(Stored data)
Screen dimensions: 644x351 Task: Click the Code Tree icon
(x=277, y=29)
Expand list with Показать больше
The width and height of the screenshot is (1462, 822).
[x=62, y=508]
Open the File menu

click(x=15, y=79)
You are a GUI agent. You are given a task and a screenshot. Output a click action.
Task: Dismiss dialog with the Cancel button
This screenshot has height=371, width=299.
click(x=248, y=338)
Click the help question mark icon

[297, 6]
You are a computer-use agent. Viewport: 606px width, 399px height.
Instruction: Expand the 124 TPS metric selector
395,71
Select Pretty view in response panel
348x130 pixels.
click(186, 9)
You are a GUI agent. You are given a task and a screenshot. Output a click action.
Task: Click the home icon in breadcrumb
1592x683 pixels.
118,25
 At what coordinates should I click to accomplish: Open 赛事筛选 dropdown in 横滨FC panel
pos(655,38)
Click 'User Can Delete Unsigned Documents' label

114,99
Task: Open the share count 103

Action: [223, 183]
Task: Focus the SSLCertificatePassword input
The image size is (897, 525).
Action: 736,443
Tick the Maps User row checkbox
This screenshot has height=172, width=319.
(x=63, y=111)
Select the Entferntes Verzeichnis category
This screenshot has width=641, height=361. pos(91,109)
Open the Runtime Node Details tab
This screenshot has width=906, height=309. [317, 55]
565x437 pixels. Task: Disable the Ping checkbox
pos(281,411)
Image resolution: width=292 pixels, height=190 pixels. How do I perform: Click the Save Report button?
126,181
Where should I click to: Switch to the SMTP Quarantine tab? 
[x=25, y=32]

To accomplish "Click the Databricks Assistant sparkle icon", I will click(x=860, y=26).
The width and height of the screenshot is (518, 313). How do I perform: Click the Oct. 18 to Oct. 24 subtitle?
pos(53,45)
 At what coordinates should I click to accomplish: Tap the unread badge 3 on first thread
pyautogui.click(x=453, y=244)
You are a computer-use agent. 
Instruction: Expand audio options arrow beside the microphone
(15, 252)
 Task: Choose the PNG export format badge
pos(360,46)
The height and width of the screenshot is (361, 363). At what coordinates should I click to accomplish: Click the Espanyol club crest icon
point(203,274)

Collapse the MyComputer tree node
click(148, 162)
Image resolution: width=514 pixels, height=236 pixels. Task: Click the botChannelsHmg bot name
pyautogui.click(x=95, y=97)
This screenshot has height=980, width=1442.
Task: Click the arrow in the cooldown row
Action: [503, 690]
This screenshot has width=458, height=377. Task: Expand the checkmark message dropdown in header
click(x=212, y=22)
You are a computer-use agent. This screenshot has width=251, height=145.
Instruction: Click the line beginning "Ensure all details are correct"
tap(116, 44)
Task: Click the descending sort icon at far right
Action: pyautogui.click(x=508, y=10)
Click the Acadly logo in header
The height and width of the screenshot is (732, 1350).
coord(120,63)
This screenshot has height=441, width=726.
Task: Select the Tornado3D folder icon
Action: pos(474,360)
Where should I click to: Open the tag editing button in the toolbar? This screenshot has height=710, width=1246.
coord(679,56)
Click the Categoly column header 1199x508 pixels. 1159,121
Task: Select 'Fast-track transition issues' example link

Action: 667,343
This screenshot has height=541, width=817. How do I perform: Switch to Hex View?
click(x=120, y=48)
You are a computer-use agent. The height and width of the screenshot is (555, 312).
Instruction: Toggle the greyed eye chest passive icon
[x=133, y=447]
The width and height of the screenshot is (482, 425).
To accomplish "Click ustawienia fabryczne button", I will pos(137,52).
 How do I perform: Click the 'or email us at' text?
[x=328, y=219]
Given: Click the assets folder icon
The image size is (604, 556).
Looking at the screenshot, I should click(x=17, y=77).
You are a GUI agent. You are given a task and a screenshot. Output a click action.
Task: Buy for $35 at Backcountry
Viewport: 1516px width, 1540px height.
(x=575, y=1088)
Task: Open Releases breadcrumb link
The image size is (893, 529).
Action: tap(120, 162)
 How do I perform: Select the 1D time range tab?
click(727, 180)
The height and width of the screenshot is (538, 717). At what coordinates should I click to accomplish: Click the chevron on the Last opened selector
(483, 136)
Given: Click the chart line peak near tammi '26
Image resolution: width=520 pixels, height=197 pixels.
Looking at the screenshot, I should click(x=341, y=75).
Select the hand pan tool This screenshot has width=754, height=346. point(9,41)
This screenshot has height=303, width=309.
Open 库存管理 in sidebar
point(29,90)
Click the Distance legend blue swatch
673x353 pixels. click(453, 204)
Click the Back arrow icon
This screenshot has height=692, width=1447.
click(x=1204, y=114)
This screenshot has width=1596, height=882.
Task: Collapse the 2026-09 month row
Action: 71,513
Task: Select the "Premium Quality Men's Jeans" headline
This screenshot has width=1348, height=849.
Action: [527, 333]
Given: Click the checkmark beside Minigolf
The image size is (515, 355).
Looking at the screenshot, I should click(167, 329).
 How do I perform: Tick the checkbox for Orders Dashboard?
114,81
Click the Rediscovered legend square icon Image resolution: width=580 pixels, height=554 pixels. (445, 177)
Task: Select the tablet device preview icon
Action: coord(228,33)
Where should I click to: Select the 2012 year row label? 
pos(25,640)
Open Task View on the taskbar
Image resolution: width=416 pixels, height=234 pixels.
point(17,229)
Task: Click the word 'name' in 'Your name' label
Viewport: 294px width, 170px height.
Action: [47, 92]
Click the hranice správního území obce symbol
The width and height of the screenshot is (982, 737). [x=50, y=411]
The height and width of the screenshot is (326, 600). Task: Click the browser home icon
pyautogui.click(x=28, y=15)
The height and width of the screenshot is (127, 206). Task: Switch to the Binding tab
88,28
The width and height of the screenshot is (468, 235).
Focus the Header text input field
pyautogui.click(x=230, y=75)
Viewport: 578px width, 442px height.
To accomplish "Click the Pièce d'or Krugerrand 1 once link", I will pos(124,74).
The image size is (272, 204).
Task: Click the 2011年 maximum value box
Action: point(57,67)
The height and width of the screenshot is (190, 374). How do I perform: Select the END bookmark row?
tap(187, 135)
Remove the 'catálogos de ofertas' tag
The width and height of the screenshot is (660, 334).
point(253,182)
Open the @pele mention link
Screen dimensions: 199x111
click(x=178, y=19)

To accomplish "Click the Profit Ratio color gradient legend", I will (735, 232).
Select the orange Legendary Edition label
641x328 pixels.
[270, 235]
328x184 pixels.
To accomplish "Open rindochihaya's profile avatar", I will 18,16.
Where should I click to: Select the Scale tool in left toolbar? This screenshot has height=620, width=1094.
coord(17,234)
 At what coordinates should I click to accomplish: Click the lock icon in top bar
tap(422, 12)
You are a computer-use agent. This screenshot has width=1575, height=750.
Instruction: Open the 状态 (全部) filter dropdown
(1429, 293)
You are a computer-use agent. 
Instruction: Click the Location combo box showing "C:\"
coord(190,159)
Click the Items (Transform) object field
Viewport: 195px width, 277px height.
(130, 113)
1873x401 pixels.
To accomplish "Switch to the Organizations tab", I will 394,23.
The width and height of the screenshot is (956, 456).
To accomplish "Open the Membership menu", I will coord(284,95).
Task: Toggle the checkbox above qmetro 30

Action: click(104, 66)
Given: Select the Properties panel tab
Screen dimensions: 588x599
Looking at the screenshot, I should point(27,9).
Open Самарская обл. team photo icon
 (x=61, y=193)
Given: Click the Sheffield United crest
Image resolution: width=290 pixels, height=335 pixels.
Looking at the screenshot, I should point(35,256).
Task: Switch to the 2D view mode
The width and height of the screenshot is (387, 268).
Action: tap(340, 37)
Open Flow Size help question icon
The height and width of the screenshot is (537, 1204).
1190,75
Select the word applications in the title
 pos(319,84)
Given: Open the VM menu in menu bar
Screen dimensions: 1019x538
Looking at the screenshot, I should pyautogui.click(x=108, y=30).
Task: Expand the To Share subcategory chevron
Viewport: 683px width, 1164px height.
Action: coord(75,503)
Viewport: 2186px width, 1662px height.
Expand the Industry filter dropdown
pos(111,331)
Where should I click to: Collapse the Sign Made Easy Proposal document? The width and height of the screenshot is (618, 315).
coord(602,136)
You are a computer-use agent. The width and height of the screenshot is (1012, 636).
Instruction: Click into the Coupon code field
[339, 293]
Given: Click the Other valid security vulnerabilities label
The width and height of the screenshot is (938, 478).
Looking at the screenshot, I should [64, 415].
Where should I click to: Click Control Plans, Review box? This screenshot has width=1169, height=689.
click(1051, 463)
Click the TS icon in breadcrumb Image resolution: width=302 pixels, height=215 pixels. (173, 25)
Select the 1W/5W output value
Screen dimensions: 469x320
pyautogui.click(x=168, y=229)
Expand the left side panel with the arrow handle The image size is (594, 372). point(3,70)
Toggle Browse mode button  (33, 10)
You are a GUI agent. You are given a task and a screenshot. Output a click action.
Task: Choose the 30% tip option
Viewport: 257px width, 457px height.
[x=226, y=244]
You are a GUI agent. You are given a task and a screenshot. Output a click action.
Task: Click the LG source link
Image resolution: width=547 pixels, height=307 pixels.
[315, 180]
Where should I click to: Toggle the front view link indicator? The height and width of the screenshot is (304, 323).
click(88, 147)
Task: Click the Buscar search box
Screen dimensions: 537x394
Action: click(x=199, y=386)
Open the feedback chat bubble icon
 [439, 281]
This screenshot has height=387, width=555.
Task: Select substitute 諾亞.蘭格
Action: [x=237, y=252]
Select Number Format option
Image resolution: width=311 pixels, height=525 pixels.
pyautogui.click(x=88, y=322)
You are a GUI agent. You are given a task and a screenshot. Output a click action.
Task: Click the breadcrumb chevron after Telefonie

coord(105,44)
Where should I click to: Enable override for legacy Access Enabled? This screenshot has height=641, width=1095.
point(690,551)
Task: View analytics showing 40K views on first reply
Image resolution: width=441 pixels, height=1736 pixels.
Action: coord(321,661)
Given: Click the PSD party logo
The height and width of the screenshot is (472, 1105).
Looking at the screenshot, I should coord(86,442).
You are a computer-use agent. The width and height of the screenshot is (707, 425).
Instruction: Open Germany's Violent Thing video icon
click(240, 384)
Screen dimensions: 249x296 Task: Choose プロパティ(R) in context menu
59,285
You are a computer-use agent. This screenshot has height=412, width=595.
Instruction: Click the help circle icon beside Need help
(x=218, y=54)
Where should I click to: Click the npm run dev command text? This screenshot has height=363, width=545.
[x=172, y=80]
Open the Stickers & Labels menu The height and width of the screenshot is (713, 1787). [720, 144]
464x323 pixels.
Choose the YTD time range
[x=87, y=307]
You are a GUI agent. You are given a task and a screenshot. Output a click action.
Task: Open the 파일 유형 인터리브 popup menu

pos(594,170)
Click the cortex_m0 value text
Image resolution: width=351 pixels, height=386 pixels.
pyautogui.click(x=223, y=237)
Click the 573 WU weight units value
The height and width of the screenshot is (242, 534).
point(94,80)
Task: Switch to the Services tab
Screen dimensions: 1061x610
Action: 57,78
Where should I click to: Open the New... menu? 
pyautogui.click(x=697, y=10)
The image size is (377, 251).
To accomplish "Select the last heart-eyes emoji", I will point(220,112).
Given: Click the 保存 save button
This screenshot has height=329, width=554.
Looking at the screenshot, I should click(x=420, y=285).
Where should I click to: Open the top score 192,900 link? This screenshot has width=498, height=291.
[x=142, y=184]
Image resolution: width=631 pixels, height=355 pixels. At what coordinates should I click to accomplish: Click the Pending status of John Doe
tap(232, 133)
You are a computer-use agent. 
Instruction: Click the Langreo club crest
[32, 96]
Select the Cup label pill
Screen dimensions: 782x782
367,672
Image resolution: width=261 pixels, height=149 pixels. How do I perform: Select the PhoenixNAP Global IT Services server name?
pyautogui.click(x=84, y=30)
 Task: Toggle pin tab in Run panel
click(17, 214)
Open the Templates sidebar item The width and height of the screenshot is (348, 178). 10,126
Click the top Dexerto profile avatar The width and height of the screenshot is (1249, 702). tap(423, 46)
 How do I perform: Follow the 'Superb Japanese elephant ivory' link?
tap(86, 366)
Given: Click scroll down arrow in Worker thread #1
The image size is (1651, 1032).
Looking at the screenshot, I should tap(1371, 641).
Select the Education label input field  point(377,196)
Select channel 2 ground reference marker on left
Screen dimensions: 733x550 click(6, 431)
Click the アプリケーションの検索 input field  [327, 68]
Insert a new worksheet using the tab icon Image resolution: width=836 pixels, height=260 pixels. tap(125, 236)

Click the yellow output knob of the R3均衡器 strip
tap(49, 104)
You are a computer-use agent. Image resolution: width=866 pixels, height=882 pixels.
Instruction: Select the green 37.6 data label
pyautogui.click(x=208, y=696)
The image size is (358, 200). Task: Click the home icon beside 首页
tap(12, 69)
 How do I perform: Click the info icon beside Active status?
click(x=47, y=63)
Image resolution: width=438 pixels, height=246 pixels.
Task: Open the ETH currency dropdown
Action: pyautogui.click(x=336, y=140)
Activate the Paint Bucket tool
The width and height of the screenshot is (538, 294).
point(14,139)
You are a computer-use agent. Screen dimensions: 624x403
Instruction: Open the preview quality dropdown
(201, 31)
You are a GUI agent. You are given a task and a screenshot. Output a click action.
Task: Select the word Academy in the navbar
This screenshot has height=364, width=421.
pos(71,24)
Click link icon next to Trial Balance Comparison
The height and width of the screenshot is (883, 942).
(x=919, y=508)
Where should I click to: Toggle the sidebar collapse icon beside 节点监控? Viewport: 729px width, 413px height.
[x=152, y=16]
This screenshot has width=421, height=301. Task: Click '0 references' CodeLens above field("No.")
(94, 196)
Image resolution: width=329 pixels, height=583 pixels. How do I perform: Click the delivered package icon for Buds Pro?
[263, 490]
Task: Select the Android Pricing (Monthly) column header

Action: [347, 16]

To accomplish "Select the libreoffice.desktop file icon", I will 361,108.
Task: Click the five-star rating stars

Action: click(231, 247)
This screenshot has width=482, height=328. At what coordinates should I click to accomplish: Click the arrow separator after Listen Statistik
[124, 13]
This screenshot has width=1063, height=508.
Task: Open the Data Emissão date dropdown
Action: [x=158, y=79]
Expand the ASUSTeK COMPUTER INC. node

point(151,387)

- _YOUR GOAL_: Each line from the beginning of the entries to the line with "Task: Focus the SSLCertificatePassword input" must be repeated exactly, with both end lines kept and no other lines given.

- _TASK RESULT_:
Screen dimensions: 644x351 Task: Click the Code Tree icon
(x=277, y=29)
Expand list with Показать больше
The width and height of the screenshot is (1462, 822).
[x=62, y=508]
Open the File menu

click(x=15, y=79)
You are a GUI agent. You are given a task and a screenshot. Output a click action.
Task: Dismiss dialog with the Cancel button
This screenshot has height=371, width=299.
click(x=248, y=338)
Click the help question mark icon

[297, 6]
You are a computer-use agent. Viewport: 606px width, 399px height.
Instruction: Expand the 124 TPS metric selector
395,71
Select Pretty view in response panel
348x130 pixels.
click(186, 9)
You are a GUI agent. You are given a task and a screenshot. Output a click action.
Task: Click the home icon in breadcrumb
1592x683 pixels.
118,25
 At what coordinates should I click to accomplish: Open 赛事筛选 dropdown in 横滨FC panel
pos(655,38)
Click 'User Can Delete Unsigned Documents' label

114,99
Task: Open the share count 103

Action: [223, 183]
Task: Focus the SSLCertificatePassword input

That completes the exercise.